━━━━━ Extracted data
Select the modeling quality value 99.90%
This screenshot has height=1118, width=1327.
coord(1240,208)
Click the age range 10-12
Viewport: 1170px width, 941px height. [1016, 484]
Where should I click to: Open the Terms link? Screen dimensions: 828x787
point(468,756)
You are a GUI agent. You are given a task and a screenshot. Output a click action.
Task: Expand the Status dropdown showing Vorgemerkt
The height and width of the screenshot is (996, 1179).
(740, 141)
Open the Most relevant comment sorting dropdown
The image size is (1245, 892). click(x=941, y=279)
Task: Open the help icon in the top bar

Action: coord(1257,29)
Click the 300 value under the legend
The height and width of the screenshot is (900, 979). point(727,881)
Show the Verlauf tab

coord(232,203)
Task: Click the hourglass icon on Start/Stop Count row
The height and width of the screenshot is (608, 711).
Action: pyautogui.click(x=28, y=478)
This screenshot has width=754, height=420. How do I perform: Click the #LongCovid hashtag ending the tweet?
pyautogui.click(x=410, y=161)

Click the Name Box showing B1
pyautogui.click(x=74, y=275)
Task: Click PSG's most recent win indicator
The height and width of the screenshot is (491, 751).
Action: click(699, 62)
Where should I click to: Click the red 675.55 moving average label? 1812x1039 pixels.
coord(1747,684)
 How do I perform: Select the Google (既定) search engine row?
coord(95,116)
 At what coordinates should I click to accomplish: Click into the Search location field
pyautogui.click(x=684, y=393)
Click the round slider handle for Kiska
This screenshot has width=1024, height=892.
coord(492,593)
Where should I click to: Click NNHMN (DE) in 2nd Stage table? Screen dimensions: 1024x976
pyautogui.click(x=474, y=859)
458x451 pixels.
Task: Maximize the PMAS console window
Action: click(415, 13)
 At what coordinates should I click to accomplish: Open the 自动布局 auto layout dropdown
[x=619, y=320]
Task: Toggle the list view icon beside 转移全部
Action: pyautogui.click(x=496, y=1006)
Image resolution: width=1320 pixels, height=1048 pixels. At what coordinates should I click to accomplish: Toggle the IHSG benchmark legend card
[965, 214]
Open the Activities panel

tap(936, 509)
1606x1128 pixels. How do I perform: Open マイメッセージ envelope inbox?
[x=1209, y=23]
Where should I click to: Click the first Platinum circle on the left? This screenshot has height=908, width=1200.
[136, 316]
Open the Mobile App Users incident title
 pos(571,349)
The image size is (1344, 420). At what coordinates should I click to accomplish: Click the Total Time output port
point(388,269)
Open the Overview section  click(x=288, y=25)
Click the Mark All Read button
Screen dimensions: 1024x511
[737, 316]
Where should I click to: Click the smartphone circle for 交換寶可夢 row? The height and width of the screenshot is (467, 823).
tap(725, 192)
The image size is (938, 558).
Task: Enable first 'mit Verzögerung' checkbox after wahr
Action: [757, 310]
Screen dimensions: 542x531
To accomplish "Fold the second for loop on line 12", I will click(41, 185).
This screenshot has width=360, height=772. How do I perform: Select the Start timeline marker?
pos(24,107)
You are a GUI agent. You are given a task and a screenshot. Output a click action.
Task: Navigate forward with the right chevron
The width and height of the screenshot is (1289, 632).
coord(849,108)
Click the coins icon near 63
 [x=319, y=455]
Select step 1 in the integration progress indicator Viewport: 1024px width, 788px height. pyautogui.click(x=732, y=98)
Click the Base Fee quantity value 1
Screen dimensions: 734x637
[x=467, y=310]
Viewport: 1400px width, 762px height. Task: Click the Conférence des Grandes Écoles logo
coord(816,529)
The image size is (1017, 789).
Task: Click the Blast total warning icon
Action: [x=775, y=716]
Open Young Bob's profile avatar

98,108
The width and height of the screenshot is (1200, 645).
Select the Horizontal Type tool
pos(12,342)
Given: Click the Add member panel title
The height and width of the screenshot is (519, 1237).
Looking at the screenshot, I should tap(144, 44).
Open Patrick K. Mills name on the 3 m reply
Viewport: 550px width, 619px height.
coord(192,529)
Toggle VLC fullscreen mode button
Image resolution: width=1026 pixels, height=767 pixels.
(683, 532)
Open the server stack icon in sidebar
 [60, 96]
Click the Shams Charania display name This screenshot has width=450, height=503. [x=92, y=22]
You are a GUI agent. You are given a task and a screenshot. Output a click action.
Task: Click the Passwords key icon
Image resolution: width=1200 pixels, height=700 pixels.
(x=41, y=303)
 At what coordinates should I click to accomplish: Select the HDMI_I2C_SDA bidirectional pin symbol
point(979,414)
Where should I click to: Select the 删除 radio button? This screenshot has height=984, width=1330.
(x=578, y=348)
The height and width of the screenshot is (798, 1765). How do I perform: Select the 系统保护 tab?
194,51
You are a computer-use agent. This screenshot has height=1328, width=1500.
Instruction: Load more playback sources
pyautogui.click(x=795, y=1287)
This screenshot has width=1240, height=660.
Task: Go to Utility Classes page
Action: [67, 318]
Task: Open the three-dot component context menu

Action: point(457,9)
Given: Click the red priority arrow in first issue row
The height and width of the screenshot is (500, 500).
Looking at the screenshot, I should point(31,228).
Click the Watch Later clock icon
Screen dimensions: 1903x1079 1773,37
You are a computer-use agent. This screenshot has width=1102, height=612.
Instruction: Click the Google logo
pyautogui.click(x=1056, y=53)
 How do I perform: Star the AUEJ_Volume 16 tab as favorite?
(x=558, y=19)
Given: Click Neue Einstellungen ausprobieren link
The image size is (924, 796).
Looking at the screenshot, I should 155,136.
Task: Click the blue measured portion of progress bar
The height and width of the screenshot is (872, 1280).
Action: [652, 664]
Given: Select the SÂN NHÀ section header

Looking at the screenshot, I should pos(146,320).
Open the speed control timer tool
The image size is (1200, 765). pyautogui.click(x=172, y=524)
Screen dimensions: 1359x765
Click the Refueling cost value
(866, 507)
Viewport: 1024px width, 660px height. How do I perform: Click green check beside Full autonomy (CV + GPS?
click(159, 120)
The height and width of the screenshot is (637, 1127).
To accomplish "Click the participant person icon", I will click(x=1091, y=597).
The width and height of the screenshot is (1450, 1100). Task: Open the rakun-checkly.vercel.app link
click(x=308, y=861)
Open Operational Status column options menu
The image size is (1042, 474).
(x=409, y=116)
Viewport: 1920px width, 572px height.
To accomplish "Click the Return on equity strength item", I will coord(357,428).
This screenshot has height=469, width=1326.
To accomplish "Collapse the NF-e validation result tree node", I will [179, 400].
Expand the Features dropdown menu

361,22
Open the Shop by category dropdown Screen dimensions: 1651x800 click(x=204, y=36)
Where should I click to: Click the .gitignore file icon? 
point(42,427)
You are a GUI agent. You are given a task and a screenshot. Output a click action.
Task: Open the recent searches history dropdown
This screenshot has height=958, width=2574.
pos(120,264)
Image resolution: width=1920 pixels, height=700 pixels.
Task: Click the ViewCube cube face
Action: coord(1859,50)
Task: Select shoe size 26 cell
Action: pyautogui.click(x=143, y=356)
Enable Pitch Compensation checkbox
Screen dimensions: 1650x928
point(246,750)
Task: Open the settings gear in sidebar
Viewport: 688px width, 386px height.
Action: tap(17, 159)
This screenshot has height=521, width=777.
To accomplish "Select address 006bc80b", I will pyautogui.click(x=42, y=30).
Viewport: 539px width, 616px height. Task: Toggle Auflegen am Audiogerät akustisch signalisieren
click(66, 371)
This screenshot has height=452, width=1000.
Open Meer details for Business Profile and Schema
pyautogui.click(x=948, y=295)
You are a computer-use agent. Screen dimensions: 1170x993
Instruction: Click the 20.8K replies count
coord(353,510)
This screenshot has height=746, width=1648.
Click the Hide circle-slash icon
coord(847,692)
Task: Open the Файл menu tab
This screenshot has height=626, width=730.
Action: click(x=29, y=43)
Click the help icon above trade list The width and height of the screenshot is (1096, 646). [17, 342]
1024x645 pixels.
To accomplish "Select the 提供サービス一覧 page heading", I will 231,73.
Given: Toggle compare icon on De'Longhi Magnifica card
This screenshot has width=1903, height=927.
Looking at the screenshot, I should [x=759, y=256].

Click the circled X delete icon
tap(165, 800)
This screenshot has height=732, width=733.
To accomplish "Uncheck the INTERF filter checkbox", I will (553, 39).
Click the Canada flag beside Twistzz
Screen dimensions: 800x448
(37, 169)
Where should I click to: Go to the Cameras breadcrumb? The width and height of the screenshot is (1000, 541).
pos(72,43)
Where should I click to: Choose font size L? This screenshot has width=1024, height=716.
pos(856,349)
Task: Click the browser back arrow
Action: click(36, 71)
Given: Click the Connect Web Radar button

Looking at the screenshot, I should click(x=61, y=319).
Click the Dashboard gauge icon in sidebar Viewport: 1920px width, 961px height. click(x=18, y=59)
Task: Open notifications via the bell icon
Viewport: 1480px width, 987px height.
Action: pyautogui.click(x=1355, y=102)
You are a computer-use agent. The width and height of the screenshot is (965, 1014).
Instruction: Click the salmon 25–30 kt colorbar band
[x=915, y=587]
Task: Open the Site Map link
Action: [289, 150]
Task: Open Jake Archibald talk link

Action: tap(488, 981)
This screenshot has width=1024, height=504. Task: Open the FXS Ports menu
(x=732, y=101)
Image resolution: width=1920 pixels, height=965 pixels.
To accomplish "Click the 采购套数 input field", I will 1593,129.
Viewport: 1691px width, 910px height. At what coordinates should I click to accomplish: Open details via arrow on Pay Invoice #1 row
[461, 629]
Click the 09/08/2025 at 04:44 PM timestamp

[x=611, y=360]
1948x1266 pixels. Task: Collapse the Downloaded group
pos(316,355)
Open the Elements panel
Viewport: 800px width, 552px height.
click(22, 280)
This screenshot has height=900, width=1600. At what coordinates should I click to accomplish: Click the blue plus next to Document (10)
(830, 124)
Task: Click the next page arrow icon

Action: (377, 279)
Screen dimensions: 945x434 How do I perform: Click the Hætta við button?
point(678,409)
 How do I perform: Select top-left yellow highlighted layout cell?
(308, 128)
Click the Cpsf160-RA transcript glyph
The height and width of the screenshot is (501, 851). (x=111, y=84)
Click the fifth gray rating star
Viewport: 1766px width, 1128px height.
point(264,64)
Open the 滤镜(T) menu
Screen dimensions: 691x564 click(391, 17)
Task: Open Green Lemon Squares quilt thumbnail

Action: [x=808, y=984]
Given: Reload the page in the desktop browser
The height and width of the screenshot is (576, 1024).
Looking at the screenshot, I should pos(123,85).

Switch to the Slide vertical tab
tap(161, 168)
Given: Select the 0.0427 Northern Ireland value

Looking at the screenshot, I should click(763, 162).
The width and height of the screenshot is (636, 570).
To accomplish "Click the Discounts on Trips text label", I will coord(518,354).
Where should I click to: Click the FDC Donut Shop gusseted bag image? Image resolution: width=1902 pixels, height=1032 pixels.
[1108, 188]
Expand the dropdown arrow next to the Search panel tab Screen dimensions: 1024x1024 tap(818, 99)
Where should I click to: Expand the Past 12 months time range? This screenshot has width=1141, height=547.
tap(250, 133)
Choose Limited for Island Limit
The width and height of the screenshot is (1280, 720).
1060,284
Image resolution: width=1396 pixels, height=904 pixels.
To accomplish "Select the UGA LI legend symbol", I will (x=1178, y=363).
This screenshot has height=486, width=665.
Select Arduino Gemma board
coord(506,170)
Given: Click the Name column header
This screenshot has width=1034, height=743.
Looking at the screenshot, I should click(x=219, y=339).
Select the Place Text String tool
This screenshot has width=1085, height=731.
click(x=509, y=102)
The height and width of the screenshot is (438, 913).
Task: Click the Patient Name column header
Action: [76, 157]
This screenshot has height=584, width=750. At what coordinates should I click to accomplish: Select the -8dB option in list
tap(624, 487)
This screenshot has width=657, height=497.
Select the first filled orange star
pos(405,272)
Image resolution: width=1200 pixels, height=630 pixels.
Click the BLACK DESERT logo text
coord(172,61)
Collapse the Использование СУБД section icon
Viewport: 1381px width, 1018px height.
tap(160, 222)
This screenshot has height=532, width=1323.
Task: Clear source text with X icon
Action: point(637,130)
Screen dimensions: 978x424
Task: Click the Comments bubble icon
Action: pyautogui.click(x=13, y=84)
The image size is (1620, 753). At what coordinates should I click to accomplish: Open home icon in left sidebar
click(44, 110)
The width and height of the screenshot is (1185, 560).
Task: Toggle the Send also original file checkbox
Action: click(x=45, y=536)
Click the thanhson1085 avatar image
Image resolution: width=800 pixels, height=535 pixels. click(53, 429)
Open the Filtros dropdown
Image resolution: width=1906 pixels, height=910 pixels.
━━━━━━━━━━
Exercise directions – Would you copy out exactly the lines above that start at the one containing "This screenshot has height=584, width=750." and end at the one containing "Collapse the Использование СУБД section icon", inclusive?

Result for this task –
This screenshot has height=584, width=750. At what coordinates should I click to accomplish: Select the -8dB option in list
tap(624, 487)
This screenshot has width=657, height=497.
Select the first filled orange star
pos(405,272)
Image resolution: width=1200 pixels, height=630 pixels.
Click the BLACK DESERT logo text
coord(172,61)
Collapse the Использование СУБД section icon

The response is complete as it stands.